### Activity:
Restate all of the entries verbatim.

### The data:
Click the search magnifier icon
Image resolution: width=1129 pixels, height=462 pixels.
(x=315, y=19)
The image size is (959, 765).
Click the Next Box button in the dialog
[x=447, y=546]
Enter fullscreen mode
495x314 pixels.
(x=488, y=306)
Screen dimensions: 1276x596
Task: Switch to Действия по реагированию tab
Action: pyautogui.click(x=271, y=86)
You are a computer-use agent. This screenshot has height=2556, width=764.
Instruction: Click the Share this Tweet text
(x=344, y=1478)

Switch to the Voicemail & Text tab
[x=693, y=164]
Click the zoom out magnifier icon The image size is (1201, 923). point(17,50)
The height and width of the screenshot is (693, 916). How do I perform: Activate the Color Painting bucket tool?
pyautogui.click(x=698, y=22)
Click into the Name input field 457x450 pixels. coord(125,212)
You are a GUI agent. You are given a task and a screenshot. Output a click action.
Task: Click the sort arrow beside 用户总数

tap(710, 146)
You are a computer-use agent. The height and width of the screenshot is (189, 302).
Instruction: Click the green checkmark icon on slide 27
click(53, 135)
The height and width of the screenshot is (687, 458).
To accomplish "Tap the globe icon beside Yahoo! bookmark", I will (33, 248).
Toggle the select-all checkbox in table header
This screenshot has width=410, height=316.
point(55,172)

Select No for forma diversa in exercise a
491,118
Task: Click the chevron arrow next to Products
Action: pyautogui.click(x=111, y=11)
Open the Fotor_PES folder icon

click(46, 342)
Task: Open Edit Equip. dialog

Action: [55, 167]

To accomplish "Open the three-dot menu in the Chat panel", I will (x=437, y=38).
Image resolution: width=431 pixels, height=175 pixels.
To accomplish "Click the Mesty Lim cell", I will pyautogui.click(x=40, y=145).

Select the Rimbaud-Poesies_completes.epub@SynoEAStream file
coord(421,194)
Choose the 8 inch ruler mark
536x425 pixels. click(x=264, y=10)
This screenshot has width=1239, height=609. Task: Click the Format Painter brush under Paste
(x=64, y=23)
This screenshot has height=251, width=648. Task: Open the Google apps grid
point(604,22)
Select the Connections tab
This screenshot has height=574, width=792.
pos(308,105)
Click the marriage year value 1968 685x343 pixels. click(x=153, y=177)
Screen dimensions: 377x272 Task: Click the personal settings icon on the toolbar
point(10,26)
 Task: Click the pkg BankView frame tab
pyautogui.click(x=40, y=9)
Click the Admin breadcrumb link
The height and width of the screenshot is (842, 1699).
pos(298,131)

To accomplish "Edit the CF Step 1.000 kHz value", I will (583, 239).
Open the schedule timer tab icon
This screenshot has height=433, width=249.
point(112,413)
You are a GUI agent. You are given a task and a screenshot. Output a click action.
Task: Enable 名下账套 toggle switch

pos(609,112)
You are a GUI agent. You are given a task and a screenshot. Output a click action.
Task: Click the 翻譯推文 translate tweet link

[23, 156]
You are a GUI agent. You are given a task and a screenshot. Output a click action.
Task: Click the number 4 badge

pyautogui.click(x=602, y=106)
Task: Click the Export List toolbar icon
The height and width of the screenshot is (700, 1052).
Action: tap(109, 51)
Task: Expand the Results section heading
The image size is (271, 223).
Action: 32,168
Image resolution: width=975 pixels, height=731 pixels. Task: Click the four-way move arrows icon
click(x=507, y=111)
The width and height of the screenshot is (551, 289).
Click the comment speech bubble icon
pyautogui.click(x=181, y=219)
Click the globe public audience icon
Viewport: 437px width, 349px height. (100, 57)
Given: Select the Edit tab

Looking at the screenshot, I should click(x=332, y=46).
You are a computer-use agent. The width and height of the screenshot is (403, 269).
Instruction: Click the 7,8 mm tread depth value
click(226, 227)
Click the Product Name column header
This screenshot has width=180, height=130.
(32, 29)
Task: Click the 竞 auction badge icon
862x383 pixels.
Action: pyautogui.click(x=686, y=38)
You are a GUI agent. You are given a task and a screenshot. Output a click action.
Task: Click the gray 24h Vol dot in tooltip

### Response below:
Click the search magnifier icon
Image resolution: width=1129 pixels, height=462 pixels.
(x=315, y=19)
The image size is (959, 765).
Click the Next Box button in the dialog
[x=447, y=546]
Enter fullscreen mode
495x314 pixels.
(x=488, y=306)
Screen dimensions: 1276x596
Task: Switch to Действия по реагированию tab
Action: pyautogui.click(x=271, y=86)
You are a computer-use agent. This screenshot has height=2556, width=764.
Instruction: Click the Share this Tweet text
(x=344, y=1478)

Switch to the Voicemail & Text tab
[x=693, y=164]
Click the zoom out magnifier icon The image size is (1201, 923). point(17,50)
The height and width of the screenshot is (693, 916). How do I perform: Activate the Color Painting bucket tool?
pyautogui.click(x=698, y=22)
Click into the Name input field 457x450 pixels. coord(125,212)
You are a GUI agent. You are given a task and a screenshot. Output a click action.
Task: Click the sort arrow beside 用户总数

tap(710, 146)
You are a computer-use agent. The height and width of the screenshot is (189, 302).
Instruction: Click the green checkmark icon on slide 27
click(53, 135)
The height and width of the screenshot is (687, 458).
To accomplish "Tap the globe icon beside Yahoo! bookmark", I will (33, 248).
Toggle the select-all checkbox in table header
This screenshot has width=410, height=316.
point(55,172)

Select No for forma diversa in exercise a
491,118
Task: Click the chevron arrow next to Products
Action: pyautogui.click(x=111, y=11)
Open the Fotor_PES folder icon

click(46, 342)
Task: Open Edit Equip. dialog

Action: [55, 167]

To accomplish "Open the three-dot menu in the Chat panel", I will (x=437, y=38).
Image resolution: width=431 pixels, height=175 pixels.
To accomplish "Click the Mesty Lim cell", I will pyautogui.click(x=40, y=145).

Select the Rimbaud-Poesies_completes.epub@SynoEAStream file
coord(421,194)
Choose the 8 inch ruler mark
536x425 pixels. click(x=264, y=10)
This screenshot has width=1239, height=609. Task: Click the Format Painter brush under Paste
(x=64, y=23)
This screenshot has height=251, width=648. Task: Open the Google apps grid
point(604,22)
Select the Connections tab
This screenshot has height=574, width=792.
pos(308,105)
Click the marriage year value 1968 685x343 pixels. click(x=153, y=177)
Screen dimensions: 377x272 Task: Click the personal settings icon on the toolbar
point(10,26)
 Task: Click the pkg BankView frame tab
pyautogui.click(x=40, y=9)
Click the Admin breadcrumb link
The height and width of the screenshot is (842, 1699).
pos(298,131)

To accomplish "Edit the CF Step 1.000 kHz value", I will (583, 239).
Open the schedule timer tab icon
This screenshot has height=433, width=249.
point(112,413)
You are a GUI agent. You are given a task and a screenshot. Output a click action.
Task: Enable 名下账套 toggle switch

pos(609,112)
You are a GUI agent. You are given a task and a screenshot. Output a click action.
Task: Click the 翻譯推文 translate tweet link

[23, 156]
You are a GUI agent. You are given a task and a screenshot. Output a click action.
Task: Click the number 4 badge

pyautogui.click(x=602, y=106)
Task: Click the Export List toolbar icon
The height and width of the screenshot is (700, 1052).
Action: tap(109, 51)
Task: Expand the Results section heading
The image size is (271, 223).
Action: 32,168
Image resolution: width=975 pixels, height=731 pixels. Task: Click the four-way move arrows icon
click(x=507, y=111)
The width and height of the screenshot is (551, 289).
Click the comment speech bubble icon
pyautogui.click(x=181, y=219)
Click the globe public audience icon
Viewport: 437px width, 349px height. (100, 57)
Given: Select the Edit tab

Looking at the screenshot, I should click(x=332, y=46).
You are a computer-use agent. The width and height of the screenshot is (403, 269).
Instruction: Click the 7,8 mm tread depth value
click(226, 227)
Click the Product Name column header
This screenshot has width=180, height=130.
(32, 29)
Task: Click the 竞 auction badge icon
862x383 pixels.
Action: pyautogui.click(x=686, y=38)
You are a GUI agent. You are given a task and a screenshot. Output a click action.
Task: Click the gray 24h Vol dot in tooltip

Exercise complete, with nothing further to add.